Simplify (a^3b^3c)/(a^-3b^-3c^-1)

Answer

**step1** Understanding the given expression

The problem asks us to simplify the algebraic expression $$\frac{a^3b^3c}{a^{-3}b^{-3}c^{-1}}$$. This expression involves variables 'a', 'b', and 'c' raised to various powers, including both positive and negative exponents.

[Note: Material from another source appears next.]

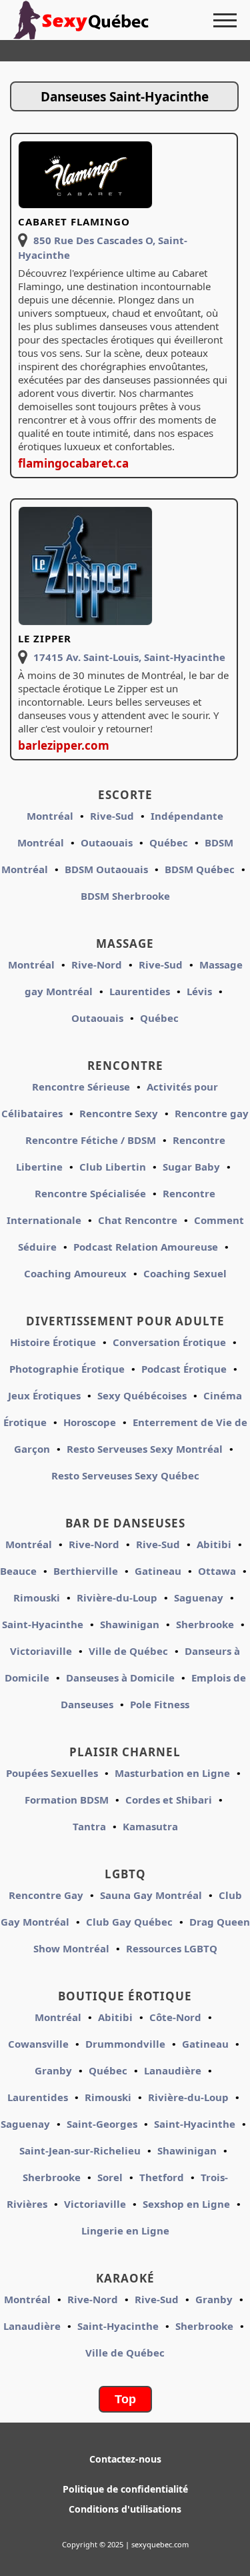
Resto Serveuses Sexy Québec (125, 1475)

**step2** Understanding negative exponents

In mathematics, a term with a negative exponent can be rewritten as its reciprocal with a positive exponent. For any non-zero number 'x' and any positive integer 'n', $$x^{-n}$$ is equivalent to $$\frac{1}{x^n}$$.
Applying this rule to the terms in the denominator:
$$a^{-3}$$ means $$\frac{1}{a^3}$$
$$b^{-3}$$ means $$\frac{1}{b^3}$$
$$c^{-1}$$ means $$\frac{1}{c^1}$$ or simply $$\frac{1}{c}$$

**step3** Rewriting the denominator of the expression

Now, we can substitute the equivalent positive exponent forms back into the denominator of the original expression. The denominator $$a^{-3}b^{-3}c^{-1}$$ can be rewritten as:
$$\frac{1}{a^3} \times \frac{1}{b^3} \times \frac{1}{c} = \frac{1}{a^3b^3c}$$

**step4** Rewriting the complete expression

Substitute the simplified denominator back into the original expression. The problem now becomes:
$$\frac{a^3b^3c}{\frac{1}{a^3b^3c}}$$

**step5** Simplifying the division by a fraction

When we divide a quantity by a fraction, it is equivalent to multiplying that quantity by the reciprocal of the fraction. The reciprocal of $$\frac{1}{a^3b^3c}$$ is $$a^3b^3c$$.
So, the expression transforms into a multiplication problem:
$$(a^3b^3c) \times (a^3b^3c)$$

**step6** Multiplying terms with the same base

When multiplying terms that have the same base, we add their exponents. This property is represented by the rule $$x^m \times x^n = x^{m+n}$$.
Applying this rule to each variable in our multiplication:
For the 'a' terms: $$a^3 \times a^3 = a^{3+3} = a^6$$
For the 'b' terms: $$b^3 \times b^3 = b^{3+3} = b^6$$
For the 'c' terms (remembering that 'c' is the same as $$c^1$$): $$c^1 \times c^1 = c^{1+1} = c^2$$

**step7** Combining the simplified terms to get the final answer

By combining the simplified terms for 'a', 'b', and 'c', we arrive at the final simplified expression:
$$a^6b^6c^2$$